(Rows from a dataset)
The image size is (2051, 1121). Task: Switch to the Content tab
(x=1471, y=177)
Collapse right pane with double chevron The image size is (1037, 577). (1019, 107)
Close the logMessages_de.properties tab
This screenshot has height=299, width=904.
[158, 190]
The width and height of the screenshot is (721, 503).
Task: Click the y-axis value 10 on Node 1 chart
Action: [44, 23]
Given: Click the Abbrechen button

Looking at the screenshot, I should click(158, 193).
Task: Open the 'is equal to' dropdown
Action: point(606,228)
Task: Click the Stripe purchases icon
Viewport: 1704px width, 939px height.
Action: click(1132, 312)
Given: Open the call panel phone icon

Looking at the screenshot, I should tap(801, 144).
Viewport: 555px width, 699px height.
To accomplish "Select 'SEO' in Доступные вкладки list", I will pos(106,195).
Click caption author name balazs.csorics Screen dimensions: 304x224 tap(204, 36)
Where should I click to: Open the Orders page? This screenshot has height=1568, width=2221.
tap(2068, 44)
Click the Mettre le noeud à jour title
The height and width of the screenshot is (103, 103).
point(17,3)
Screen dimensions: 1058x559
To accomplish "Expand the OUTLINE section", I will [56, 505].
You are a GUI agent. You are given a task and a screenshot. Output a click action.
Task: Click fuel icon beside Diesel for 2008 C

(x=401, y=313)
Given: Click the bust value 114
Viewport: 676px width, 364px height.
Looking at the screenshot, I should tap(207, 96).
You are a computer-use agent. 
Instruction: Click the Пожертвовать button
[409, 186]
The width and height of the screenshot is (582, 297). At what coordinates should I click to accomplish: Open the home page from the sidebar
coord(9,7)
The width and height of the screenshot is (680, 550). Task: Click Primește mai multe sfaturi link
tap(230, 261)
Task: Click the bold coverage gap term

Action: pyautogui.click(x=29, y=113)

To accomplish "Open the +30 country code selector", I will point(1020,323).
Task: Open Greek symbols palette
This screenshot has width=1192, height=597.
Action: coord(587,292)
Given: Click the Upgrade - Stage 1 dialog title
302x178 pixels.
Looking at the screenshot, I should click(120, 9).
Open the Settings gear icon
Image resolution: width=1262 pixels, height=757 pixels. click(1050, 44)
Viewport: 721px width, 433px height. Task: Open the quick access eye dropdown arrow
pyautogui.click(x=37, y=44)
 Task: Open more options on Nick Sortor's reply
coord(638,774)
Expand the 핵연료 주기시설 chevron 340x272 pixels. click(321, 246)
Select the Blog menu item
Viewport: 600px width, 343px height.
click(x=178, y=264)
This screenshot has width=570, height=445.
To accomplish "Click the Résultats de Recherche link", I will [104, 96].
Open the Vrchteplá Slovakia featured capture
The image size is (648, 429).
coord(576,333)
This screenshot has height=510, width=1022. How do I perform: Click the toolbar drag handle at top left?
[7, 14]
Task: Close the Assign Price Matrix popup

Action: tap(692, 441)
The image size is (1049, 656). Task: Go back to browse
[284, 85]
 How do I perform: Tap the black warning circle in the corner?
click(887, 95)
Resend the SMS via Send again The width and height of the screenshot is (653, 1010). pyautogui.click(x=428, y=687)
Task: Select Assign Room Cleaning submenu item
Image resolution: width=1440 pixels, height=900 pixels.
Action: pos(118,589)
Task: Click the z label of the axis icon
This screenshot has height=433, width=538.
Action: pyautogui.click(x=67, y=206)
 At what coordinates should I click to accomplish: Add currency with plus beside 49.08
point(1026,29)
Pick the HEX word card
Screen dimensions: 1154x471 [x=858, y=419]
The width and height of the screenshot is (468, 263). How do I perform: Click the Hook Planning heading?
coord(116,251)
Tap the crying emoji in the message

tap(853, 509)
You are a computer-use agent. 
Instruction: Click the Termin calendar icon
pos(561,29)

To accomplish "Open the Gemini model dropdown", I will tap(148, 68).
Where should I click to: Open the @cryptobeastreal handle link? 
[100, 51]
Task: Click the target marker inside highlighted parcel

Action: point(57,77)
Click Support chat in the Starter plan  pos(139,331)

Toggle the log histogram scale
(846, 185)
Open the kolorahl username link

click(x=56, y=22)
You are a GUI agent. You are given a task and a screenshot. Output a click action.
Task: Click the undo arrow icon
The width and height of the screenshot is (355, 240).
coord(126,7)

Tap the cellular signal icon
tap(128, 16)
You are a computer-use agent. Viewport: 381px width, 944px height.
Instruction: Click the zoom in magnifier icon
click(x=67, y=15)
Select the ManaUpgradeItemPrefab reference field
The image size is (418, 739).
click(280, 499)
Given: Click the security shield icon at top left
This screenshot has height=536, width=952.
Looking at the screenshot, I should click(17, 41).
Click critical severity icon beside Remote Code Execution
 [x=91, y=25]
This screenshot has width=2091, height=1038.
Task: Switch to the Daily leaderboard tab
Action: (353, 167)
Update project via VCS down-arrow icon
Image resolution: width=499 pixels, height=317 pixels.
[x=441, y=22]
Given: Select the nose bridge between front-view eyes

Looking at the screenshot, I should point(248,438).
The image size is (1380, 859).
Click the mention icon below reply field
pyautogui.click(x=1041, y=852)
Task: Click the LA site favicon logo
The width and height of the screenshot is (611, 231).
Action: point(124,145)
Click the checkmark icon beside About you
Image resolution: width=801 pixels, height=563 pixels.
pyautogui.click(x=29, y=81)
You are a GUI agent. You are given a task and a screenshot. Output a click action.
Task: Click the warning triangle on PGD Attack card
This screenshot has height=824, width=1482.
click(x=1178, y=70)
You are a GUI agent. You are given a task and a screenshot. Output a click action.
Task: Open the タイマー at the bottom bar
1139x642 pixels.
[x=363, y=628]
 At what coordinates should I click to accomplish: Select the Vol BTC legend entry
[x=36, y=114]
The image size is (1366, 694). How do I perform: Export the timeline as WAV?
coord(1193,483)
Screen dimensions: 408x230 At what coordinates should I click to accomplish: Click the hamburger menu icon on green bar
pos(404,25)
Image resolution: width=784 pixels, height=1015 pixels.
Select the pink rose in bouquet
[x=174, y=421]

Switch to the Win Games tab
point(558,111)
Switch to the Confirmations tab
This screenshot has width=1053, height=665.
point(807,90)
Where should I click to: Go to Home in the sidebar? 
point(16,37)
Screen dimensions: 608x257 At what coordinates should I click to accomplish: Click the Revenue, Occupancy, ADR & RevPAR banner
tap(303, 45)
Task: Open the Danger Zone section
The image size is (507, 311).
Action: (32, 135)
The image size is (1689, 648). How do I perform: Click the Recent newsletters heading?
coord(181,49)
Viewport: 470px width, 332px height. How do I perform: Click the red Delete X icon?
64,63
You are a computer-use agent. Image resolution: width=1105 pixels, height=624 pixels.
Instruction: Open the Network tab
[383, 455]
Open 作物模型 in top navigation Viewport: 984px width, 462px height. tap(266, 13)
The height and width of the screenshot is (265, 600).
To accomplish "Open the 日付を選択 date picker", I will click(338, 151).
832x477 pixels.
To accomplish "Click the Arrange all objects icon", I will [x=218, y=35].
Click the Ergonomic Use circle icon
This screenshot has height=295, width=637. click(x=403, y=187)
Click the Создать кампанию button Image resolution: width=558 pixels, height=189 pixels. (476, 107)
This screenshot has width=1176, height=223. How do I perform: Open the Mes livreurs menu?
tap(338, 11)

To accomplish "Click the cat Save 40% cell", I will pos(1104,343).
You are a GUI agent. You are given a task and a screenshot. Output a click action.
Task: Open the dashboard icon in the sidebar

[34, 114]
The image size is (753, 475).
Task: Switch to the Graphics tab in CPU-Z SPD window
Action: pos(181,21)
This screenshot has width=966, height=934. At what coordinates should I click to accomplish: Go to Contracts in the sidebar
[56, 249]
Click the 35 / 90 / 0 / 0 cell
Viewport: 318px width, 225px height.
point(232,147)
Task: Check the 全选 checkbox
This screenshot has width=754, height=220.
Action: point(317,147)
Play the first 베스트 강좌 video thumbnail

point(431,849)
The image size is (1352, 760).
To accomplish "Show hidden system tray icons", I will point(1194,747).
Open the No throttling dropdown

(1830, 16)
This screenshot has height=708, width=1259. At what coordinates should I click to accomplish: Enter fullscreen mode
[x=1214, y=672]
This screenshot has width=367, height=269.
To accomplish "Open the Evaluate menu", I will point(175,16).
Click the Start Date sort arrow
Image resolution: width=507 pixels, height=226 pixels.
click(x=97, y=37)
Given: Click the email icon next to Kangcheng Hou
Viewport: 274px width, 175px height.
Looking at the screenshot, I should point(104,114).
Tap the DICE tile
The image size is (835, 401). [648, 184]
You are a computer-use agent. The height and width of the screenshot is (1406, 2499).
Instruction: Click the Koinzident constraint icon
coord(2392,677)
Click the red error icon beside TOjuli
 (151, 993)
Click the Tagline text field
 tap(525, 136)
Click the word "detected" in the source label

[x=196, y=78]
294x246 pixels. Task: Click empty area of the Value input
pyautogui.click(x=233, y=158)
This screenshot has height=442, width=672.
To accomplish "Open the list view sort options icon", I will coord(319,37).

Goal of the exercise: Please turn the data, from the line with "This screenshot has height=442, width=672." through the end, into a Markdown table with the columns n and Line. Put one line per row with its number, and leave out blank lines.

Output of the task:
| n | Line |
|---|---|
| 1 | This screenshot has height=442, width=672. |
| 2 | To accomplish "Open the list view sort options icon", I will coord(319,37). |